There is also a practical concern: developers running local FHIR servers (e.g. HAPI FHIR, Inferno test environments) use http://localhost or http://127.0.0.1. Blocking these in a development environment would make Safire unusable without a TLS termination proxy.
Decision
HTTPS is enforced at two layers, both with the same localhost exception:
Layer 1 — ClientConfig URI validation: all URI attributes (base_url, redirect_uri, issuer, authorization_endpoint, token_endpoint, jwks_uri) must use https://, except when the host is localhost or 127.0.0.1.
Layer 2 — HttpsOnlyRedirects Faraday middleware: intercepts every 3xx response before faraday-follow_redirects follows it. If the redirect target is not HTTPS (and not localhost), a Safire::Errors::NetworkError is raised immediately rather than following the redirect.
# middleware/https_only_redirects.rb
def on_complete(env)
return unless redirect?(env)
location = env.response_headers['location']
uri = URI.parse(location)
return if uri.scheme == 'https' || localhost?(uri.host)
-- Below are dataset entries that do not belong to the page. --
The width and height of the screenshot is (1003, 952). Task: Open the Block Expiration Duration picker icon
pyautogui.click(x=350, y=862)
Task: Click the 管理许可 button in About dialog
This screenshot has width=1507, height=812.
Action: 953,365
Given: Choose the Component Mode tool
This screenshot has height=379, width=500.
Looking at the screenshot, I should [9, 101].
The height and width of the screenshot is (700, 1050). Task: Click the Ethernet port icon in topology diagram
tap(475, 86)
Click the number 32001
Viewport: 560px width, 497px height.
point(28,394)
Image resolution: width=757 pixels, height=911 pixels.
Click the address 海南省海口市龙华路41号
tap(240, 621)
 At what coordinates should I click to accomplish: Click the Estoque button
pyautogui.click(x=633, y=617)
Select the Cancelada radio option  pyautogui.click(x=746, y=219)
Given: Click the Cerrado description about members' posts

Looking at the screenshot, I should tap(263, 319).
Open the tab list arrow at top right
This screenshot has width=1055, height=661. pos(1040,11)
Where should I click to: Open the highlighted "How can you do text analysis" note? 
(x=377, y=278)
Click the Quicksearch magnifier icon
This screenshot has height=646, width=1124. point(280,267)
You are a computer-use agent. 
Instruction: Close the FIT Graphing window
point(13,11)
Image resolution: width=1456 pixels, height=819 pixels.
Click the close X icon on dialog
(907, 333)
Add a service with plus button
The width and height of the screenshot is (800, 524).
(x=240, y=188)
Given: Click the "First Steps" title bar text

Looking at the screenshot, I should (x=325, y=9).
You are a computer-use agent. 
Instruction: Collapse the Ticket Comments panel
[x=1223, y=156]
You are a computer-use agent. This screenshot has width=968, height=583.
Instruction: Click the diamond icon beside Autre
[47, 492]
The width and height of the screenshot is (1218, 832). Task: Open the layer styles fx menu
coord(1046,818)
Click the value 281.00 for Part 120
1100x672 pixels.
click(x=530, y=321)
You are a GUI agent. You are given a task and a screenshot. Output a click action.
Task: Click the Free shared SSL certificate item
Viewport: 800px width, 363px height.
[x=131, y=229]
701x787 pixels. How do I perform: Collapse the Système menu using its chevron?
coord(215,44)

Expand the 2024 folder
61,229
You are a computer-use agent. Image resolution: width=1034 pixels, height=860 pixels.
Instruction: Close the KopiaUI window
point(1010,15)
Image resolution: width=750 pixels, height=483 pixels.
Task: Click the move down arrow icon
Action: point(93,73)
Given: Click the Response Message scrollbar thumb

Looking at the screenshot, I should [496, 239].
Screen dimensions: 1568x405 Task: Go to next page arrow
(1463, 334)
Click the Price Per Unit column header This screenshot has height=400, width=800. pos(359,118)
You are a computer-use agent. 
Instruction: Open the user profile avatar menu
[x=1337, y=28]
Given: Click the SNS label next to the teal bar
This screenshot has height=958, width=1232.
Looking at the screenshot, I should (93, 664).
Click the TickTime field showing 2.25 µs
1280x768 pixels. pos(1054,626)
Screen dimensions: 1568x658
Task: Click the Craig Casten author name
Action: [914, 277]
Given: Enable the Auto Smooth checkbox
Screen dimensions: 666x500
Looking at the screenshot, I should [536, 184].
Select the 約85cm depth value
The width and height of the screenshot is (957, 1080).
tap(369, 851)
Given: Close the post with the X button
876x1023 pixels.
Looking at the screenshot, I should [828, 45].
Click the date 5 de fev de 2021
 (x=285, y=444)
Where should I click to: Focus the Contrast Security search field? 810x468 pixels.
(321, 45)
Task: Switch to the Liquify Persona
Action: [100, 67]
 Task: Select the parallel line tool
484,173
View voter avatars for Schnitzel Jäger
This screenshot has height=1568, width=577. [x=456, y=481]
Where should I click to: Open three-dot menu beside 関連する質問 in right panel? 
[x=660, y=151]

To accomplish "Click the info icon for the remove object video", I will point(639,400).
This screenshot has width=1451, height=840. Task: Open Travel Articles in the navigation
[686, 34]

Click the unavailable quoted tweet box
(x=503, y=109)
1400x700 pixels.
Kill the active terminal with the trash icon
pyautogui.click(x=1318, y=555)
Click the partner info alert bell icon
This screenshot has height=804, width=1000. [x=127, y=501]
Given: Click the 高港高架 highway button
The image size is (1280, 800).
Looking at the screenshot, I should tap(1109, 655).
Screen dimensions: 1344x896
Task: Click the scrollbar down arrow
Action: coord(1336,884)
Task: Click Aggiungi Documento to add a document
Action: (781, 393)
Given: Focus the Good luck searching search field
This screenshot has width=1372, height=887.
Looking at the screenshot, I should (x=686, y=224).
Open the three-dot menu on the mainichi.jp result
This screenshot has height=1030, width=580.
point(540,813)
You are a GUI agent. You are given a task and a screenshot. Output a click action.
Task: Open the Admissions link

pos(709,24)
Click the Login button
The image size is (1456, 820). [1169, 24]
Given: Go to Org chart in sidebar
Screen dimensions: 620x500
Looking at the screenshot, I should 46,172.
raise Safire::Errors::NetworkError,
"Blocked redirect to non-HTTPS URL: #{location}"
end
Both layers use the same localhost exception (localhost and 127.0.0.1) and must stay consistent. The middleware raises NetworkError (transport layer) rather than ConfigurationError (construction time) because redirect enforcement is a runtime concern.
Consequences
Benefits:
- Defence-in-depth: HTTPS is enforced at both config time and at every HTTP redirect, closing the redirect-based attack vector
- Consistent localhost exception across both enforcement points —
http://localhostworks in both URI validation and redirect following - Clear error message when a non-HTTPS redirect is blocked, pointing directly at the offending URL
Trade-offs:
- The localhost exception must be maintained in two places —
ClientConfig#localhost_host?andHttpsOnlyRedirects— any change to the exception policy must be applied to both; this duplication is intentional (the two layers are independent defences) but must be kept in sync - Blocking non-HTTPS redirects can cause unexpected failures if a FHIR server uses HTTP-to-HTTPS redirect chains (e.g.